The Widower is based on the crimes of convicted murderer Malcolm Webster, jailed for killing his first wife Claire Morris in 1994 and attempting to murder his second wife Felicity five years later.
Claire, who grew up in Upchurch, will be played by Smith - who starred in Mrs Biggs and more recently in The 7.39 on BBC1 last week.
Webster will be played by Reece Shearsmith, who appeared in The League of Gentlemen and Psychoville.
At the time of Claire's death in May 1994, it was thought she had died in a tragic car accident.
But police reopened the case when it was revealed Webster's second wife had almost died in a similar accident in New Zealand.
The ITV drama, co-written by award-winning screenwriter Jeff Pope (Mrs Biggs, Appropriate Adult) tells how over 13 years, seemingly mild-mannered male nurse Webster, set about poisoning and murdering his first wife, attempting to do the same to his second wife and moving on to a further scheme to deceive his third fiancée.

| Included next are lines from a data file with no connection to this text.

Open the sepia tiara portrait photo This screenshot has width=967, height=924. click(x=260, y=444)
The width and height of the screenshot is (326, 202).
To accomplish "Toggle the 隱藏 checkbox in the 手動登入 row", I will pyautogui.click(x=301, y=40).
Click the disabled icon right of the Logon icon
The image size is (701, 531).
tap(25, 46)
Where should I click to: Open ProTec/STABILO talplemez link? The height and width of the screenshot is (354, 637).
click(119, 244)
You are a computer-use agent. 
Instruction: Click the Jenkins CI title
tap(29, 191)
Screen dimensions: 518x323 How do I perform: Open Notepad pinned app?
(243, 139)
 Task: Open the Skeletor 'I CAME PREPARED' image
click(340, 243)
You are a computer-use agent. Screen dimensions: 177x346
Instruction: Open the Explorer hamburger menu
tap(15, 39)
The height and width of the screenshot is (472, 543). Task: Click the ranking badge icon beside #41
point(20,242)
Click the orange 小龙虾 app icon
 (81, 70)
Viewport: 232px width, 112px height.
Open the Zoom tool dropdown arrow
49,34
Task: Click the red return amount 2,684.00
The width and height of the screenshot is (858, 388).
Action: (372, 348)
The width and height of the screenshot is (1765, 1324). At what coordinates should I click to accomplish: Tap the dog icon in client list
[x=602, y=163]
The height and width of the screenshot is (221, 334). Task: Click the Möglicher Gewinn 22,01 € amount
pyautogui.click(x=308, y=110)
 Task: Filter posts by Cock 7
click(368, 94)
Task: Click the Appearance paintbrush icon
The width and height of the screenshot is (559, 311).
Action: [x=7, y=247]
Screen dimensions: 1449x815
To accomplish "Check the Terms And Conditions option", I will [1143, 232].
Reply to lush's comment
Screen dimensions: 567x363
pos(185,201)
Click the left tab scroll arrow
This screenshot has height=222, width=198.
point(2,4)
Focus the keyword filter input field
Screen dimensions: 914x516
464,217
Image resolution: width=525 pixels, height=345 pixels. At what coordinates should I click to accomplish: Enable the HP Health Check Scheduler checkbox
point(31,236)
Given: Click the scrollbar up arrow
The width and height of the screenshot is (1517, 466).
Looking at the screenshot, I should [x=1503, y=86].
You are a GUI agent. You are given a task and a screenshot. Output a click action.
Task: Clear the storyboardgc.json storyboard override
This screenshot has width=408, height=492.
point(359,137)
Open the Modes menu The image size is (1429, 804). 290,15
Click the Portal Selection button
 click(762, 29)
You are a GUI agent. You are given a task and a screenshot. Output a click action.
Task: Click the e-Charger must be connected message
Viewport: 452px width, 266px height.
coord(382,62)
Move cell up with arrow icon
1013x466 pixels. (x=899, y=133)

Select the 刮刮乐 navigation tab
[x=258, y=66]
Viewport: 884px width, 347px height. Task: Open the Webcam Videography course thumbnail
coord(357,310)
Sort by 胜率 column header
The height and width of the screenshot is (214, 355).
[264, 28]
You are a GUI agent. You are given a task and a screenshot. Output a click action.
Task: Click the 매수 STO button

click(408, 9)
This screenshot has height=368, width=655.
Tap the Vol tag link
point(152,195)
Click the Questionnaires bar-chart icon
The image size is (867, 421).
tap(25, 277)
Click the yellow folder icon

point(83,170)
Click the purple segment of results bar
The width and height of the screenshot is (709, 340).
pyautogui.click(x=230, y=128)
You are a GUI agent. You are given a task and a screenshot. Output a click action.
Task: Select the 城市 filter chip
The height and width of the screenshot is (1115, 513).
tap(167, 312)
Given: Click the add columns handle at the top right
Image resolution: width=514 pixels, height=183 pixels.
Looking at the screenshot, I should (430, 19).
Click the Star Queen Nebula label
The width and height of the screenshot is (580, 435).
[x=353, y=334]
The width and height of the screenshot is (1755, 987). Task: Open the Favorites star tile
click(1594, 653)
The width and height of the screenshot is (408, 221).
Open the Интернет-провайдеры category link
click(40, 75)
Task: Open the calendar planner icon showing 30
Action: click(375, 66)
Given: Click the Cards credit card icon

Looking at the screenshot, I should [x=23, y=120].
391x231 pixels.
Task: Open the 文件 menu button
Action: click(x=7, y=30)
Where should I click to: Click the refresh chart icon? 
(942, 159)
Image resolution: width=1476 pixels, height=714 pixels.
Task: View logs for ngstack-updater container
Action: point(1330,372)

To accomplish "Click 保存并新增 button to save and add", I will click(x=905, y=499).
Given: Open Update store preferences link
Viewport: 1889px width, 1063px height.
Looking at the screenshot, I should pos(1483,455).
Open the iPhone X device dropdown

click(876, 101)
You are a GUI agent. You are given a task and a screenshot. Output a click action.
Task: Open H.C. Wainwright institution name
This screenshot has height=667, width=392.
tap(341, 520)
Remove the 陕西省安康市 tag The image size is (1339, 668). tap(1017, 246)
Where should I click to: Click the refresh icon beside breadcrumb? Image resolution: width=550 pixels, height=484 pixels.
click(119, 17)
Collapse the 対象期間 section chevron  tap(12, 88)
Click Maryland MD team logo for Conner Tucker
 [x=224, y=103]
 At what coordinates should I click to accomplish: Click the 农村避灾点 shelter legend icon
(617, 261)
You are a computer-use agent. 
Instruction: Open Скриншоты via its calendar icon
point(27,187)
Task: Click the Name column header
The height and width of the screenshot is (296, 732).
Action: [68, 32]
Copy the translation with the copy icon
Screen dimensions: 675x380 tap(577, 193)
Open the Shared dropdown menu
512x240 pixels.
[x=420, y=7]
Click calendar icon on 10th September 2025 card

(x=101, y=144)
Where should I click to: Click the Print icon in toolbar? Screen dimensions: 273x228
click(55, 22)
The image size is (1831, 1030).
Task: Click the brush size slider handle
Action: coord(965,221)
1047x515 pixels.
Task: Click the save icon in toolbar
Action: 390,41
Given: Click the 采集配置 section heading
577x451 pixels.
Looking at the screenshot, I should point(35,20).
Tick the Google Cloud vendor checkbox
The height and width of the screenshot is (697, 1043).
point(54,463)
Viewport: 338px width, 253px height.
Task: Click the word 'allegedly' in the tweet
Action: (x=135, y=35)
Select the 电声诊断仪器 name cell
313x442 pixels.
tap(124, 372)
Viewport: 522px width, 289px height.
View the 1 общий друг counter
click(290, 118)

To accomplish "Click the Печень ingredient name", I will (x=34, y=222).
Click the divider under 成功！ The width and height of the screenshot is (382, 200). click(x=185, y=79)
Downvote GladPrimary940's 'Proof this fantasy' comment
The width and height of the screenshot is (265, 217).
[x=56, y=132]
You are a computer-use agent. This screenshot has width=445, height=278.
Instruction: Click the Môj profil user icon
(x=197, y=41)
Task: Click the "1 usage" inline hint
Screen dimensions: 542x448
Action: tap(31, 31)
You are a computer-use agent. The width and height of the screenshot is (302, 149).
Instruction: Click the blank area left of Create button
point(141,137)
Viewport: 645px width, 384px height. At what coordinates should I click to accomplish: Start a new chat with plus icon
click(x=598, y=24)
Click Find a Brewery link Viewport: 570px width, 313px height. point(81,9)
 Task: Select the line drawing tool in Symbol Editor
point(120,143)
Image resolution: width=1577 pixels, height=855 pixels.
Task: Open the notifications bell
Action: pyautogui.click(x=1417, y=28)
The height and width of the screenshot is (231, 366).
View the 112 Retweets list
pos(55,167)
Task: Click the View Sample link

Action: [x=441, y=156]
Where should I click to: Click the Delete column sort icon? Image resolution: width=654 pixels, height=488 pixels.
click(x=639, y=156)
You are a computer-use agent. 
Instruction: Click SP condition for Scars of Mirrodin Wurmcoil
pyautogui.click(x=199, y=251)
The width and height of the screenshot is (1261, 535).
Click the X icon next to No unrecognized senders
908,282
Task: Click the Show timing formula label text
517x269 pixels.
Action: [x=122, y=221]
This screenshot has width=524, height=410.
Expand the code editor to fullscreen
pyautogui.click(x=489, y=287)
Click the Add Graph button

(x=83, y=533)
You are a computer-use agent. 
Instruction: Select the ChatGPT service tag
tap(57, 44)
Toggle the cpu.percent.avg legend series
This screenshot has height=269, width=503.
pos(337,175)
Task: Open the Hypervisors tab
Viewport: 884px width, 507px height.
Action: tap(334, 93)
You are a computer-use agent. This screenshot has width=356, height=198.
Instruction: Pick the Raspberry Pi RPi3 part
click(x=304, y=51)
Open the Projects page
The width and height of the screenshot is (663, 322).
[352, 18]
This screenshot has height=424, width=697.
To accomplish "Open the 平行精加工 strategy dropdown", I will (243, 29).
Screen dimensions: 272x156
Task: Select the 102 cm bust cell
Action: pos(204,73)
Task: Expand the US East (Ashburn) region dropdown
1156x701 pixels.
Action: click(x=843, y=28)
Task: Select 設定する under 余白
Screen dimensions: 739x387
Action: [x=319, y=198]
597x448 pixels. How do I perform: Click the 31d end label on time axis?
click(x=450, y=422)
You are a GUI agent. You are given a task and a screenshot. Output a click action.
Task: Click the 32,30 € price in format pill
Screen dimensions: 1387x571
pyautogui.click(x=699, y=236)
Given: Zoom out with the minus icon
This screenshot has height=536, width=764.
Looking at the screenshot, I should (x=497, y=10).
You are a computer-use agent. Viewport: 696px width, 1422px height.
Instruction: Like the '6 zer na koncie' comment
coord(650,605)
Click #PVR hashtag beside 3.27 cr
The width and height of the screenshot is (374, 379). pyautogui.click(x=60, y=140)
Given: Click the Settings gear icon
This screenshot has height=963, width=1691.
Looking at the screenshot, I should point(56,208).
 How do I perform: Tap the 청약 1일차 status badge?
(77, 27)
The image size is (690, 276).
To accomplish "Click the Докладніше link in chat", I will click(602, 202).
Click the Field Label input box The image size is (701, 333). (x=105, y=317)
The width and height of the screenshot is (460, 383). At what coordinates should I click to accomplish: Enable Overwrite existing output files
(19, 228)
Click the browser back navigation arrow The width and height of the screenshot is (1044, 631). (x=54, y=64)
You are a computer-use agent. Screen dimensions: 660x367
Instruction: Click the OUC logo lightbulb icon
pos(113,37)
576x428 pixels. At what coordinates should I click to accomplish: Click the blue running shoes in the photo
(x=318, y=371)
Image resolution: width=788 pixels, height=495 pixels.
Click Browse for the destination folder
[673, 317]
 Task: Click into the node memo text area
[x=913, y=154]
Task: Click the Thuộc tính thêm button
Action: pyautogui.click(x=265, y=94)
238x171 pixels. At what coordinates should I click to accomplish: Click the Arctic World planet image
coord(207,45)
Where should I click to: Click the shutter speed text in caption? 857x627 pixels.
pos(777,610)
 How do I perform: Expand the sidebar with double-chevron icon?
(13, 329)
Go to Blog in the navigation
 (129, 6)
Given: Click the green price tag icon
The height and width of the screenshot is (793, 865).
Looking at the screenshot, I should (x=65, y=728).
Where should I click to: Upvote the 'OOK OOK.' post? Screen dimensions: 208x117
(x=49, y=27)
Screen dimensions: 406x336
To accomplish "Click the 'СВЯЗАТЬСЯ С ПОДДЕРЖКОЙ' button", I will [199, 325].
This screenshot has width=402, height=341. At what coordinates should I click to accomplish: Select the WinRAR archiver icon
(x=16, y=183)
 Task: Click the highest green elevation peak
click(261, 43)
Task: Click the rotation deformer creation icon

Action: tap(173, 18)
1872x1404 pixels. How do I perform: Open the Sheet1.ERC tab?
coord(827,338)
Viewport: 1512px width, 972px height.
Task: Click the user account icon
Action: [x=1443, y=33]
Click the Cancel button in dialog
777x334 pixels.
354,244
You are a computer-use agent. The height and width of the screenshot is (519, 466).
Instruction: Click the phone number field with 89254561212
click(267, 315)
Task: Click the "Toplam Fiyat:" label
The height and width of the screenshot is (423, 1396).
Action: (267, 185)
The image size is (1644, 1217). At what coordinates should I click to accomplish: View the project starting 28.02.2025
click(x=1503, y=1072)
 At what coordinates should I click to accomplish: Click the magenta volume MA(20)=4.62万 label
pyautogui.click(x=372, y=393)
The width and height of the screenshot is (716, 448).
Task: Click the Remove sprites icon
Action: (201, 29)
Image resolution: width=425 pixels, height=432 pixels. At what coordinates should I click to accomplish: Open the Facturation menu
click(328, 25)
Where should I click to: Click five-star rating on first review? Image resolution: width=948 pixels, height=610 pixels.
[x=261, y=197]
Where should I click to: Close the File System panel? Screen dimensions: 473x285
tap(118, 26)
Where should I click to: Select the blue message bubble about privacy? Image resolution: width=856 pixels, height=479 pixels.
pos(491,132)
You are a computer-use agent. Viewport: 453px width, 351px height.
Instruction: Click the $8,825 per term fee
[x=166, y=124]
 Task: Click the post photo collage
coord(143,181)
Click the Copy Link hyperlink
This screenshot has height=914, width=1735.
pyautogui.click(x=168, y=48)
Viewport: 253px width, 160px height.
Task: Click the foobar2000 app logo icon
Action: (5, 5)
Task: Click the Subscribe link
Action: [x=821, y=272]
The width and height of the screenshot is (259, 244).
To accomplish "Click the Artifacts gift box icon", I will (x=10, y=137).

The programme will show Claire and Webster on their wedding day in September 1993 and how just eight months later he plotted her death and made it look like an accident.
He drugged Claire before swerving off a remote road in Aberdeenshire and setting light to the car with her unconscious inside.
Five years later, he tried to repeat the crime on his second wife Felicity Drumm in an attempt to claim more than £750,000 of insurance money.
Webster disappeared and reappeared four years later in Scotland, where he began a relationship with nurse Simone Banerjee - played by Archie Panjabi in the ITV drama.
Detectives started investigating Webster's past when one of Miss Drumm's sisters contacted police in June 2006 to report her suspicions.
He was found guilty of murder and attempted murder at the High Court in Glasgow in July 2011 and jailed for a minimum of 30 years.
Jeff Pope, head of factual drama at ITV Studios, said: "This is a quite extraordinary story, far more chilling than any fiction. Webster was a banal, almost benign face of evil.
"He was so clever at hiding his tracks and presenting a plausible front to his friends, family and colleagues that he was able to do what he did without really attracting suspicion.
"The courage and tenacity of Webster’s second wife Felicity, and his last intended victim Simone, is all that stood between him and potentially more murders."
Claire's brother Peter Morris, of Kingswood Drive, Gillingham, described Webster as a "wicked monster".
At the time of Webster’s sentencing, Mr Morris said: "He never loved her [Claire]- he premeditated it and groomed her from the day he met her.
"This is a very, very dangerous man - made even more that he’s very mild mannered, almost personable."
The Widower will be on ITV1 later this year.